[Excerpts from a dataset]
————

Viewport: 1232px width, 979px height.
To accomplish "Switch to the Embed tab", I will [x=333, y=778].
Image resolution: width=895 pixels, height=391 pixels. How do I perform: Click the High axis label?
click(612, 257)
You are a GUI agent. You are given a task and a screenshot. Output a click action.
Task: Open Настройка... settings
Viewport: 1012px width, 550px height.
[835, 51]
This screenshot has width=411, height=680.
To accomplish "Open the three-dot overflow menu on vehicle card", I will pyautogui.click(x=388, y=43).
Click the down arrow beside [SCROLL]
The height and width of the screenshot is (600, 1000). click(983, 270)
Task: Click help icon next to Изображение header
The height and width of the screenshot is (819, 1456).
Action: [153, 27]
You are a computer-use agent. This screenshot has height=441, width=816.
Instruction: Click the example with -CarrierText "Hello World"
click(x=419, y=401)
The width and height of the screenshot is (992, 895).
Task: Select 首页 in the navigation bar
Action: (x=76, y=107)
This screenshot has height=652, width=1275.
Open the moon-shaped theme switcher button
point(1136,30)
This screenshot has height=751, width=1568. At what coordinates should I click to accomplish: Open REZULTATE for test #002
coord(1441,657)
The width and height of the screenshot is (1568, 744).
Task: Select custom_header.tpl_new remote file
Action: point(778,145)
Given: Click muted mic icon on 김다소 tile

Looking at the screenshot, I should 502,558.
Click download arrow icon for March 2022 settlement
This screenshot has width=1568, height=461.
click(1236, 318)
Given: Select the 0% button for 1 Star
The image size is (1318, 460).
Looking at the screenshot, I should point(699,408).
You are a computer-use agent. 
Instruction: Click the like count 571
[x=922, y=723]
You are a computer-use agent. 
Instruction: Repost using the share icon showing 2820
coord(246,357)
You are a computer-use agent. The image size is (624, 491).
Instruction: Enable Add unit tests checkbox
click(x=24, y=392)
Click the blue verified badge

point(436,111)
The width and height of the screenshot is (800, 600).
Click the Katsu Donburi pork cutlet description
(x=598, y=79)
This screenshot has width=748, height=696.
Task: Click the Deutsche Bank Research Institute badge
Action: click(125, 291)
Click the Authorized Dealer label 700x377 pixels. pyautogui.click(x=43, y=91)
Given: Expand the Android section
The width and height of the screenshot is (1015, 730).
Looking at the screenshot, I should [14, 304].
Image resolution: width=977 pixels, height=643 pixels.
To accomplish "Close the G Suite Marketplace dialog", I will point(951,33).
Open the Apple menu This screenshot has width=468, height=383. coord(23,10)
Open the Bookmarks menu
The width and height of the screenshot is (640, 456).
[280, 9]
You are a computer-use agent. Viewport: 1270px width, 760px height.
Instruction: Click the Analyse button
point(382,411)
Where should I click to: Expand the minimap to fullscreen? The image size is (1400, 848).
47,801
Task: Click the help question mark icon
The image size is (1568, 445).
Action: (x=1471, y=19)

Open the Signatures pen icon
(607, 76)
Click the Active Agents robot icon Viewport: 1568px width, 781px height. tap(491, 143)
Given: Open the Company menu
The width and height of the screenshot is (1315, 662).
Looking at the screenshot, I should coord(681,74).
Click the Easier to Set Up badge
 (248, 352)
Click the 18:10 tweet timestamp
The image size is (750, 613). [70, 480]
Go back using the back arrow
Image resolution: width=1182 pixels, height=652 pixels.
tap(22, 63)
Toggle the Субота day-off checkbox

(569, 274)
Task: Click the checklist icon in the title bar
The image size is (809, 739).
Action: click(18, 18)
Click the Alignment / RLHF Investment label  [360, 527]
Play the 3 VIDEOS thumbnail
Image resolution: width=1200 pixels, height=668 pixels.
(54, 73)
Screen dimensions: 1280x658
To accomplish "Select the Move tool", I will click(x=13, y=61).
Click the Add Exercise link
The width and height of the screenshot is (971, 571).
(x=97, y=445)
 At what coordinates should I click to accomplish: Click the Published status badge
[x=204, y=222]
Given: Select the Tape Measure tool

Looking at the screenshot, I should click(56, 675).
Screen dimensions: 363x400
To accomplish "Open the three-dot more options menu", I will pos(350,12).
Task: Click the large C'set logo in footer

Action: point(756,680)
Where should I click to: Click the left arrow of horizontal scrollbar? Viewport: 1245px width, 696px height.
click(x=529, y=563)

————

* WHAT YOU WILL DO
Every line above in which the word "three" is present must be copied into the answer.

* WRITTEN ANSWER
To accomplish "Open the three-dot overflow menu on vehicle card", I will pyautogui.click(x=388, y=43).
To accomplish "Open the three-dot more options menu", I will pos(350,12).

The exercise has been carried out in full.